The babysitter’s boyfriend, who was not supposed to be there when his mother was not home, had snuck over many times before to be with the babysitter, so he was no stranger. This time, like all the others before, the boyfriend and the babysitter took their clothes off and got on top of each other on the couch and started pumping and huffing and growling and panting and screaming and laughing and shouting profanity.

Crip, who was called Leon back in those days, had seen it all before so he went into the room he shared with Ta’Shana and closed the door. A few minutes later, the boyfriend and the babysitter burst into the room and started punching him and slapping him around, accusing him of being disloyal and spying on them, and they said they knew all about his plans to tell his mother on them, but they knew a way to punish his black ass, Oh, they knew a way — they would take their baby and leave him behind. He cried and screamed and pulled at them and begged them not to take his sister, as they grabbed Ta’Shana from her crib and dressed her in a sailor suit and red shoes the babysitter had in her bag. They laughed at him and slapped him some more. He ran into the kitchen and came back with a butcher knife.

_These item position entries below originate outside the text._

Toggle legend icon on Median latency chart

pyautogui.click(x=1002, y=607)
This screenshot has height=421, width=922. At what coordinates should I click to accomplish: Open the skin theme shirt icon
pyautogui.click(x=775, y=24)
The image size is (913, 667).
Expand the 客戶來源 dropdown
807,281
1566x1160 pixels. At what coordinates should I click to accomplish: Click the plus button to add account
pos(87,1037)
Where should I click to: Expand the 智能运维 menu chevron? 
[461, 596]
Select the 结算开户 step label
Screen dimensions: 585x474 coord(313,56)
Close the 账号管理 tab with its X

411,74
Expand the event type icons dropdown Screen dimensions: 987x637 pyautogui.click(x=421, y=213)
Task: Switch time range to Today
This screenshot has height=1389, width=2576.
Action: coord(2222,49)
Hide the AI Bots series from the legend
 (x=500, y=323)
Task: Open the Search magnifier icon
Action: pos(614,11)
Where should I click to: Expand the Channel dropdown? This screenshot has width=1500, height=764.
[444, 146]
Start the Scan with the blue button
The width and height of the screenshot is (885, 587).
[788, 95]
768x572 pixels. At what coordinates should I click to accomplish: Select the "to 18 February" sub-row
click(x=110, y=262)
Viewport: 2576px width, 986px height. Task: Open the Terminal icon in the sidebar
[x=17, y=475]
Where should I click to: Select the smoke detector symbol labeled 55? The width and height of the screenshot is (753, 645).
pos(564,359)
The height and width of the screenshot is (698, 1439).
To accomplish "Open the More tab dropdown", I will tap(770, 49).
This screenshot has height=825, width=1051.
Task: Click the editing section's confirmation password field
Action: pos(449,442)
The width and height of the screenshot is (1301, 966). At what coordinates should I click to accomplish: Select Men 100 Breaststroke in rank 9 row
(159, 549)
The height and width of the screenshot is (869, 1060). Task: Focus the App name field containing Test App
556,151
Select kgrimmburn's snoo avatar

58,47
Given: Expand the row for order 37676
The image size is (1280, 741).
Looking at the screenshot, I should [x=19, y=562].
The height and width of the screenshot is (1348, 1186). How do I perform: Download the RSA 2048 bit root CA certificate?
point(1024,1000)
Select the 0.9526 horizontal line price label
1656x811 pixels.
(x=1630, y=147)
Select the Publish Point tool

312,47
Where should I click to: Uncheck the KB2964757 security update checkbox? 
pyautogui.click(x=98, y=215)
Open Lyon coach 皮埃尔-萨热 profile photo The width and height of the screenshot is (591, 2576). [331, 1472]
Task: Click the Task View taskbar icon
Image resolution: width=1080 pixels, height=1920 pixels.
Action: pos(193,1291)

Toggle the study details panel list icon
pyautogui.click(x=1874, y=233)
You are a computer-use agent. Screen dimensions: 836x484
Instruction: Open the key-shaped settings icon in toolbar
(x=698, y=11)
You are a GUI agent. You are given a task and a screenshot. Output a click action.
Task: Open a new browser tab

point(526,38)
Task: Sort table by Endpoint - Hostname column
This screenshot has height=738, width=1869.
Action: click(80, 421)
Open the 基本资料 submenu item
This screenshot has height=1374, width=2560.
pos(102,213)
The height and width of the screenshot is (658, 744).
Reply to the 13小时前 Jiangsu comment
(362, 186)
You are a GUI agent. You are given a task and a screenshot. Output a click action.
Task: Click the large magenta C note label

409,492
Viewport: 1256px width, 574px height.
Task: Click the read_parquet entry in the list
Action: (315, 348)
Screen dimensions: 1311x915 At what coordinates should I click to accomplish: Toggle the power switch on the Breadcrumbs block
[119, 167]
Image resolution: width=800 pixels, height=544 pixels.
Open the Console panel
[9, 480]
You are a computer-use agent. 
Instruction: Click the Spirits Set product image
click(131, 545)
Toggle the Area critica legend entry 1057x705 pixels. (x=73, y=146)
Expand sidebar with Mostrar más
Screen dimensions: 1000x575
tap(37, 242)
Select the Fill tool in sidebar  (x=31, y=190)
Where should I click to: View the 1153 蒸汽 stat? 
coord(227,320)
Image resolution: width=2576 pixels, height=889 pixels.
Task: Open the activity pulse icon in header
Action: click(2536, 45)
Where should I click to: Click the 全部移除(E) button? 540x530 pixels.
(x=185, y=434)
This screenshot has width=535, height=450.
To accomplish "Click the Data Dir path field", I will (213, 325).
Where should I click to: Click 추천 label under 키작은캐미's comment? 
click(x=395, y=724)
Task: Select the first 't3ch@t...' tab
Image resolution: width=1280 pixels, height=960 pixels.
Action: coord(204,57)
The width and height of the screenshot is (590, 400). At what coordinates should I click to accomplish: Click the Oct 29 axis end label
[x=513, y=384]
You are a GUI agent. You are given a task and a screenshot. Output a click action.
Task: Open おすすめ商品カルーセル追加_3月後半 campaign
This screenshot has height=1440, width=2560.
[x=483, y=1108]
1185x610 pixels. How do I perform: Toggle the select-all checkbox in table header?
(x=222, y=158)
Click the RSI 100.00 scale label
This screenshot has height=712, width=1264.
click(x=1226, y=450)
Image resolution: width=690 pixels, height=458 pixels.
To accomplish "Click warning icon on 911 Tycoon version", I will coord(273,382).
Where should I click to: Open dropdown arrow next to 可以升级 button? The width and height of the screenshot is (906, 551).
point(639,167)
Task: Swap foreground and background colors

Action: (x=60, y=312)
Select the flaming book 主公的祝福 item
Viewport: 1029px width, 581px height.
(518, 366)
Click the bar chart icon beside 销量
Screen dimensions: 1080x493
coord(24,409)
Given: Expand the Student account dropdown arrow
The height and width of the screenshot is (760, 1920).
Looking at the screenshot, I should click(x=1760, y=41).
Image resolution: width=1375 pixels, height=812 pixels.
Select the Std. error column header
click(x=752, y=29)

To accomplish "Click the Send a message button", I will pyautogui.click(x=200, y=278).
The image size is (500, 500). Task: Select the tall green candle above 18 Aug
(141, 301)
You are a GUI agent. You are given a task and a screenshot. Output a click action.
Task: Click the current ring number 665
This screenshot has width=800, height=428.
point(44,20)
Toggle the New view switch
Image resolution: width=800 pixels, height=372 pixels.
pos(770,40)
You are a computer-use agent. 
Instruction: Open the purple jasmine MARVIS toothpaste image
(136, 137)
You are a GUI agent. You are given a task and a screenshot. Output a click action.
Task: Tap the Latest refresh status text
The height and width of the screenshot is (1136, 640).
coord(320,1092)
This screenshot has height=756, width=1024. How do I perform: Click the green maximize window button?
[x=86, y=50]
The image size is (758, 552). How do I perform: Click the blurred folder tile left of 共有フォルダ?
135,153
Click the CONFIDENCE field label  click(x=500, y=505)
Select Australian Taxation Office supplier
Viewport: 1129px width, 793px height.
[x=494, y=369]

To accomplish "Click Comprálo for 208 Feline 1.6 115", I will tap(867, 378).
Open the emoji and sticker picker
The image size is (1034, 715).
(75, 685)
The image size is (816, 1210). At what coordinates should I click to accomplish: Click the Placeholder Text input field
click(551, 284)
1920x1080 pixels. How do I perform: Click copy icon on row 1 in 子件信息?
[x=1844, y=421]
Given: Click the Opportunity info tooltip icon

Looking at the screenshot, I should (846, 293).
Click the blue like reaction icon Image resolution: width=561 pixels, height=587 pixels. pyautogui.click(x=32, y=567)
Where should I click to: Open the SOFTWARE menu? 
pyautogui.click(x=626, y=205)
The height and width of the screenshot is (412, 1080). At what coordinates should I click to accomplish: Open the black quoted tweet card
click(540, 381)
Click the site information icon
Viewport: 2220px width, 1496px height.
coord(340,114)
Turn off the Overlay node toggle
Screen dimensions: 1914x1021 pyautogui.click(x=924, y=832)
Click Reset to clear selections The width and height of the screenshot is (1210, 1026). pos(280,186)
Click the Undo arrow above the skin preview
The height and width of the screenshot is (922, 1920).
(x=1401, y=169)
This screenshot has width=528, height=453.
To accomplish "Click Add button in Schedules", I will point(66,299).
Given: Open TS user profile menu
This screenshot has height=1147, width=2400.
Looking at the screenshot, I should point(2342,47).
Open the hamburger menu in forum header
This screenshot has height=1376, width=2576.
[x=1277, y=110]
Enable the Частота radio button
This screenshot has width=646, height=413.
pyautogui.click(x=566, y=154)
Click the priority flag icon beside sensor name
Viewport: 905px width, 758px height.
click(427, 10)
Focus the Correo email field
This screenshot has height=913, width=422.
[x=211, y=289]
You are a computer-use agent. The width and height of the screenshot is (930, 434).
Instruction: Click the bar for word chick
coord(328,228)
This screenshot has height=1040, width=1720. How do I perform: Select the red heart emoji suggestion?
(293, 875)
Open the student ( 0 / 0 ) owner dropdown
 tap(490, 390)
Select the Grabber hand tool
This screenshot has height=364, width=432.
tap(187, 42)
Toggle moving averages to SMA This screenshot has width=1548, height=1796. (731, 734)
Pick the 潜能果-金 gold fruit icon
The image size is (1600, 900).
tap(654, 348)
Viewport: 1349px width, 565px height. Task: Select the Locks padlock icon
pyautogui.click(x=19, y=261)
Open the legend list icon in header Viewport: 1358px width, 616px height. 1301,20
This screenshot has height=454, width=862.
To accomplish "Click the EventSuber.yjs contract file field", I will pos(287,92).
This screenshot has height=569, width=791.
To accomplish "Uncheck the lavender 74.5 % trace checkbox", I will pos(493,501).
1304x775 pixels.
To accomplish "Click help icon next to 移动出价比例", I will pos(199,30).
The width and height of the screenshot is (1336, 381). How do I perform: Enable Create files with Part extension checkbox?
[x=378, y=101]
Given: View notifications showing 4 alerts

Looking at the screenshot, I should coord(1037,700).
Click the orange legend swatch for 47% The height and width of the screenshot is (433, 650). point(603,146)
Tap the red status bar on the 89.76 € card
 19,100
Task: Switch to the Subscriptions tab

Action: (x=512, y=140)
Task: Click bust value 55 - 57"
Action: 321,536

He was going to stab them and save his sister, but the boyfriend snatched the knife from him, then picked him up and threw him against the wall three times. It could have been more than three, but after three is when he blacked out.

When he woke up, he was in a hospital. There were police there. There was his mother crying hysterically. His sister was gone. His body was broken. His face. His legs. A few years later, his mother was gone too. Out a window.

Two nights in a row, Crip got to his throne four hours later than he normally did. On the third night, he did not show at all. On the fourth night, when he got there four hours late again, Snake was waiting for him.

“What the fuck?”

Crip said, “What do you mean, what the fuck?

“I mean what the fuck when I say what the fuck. Where you been? What’s been happening to you?”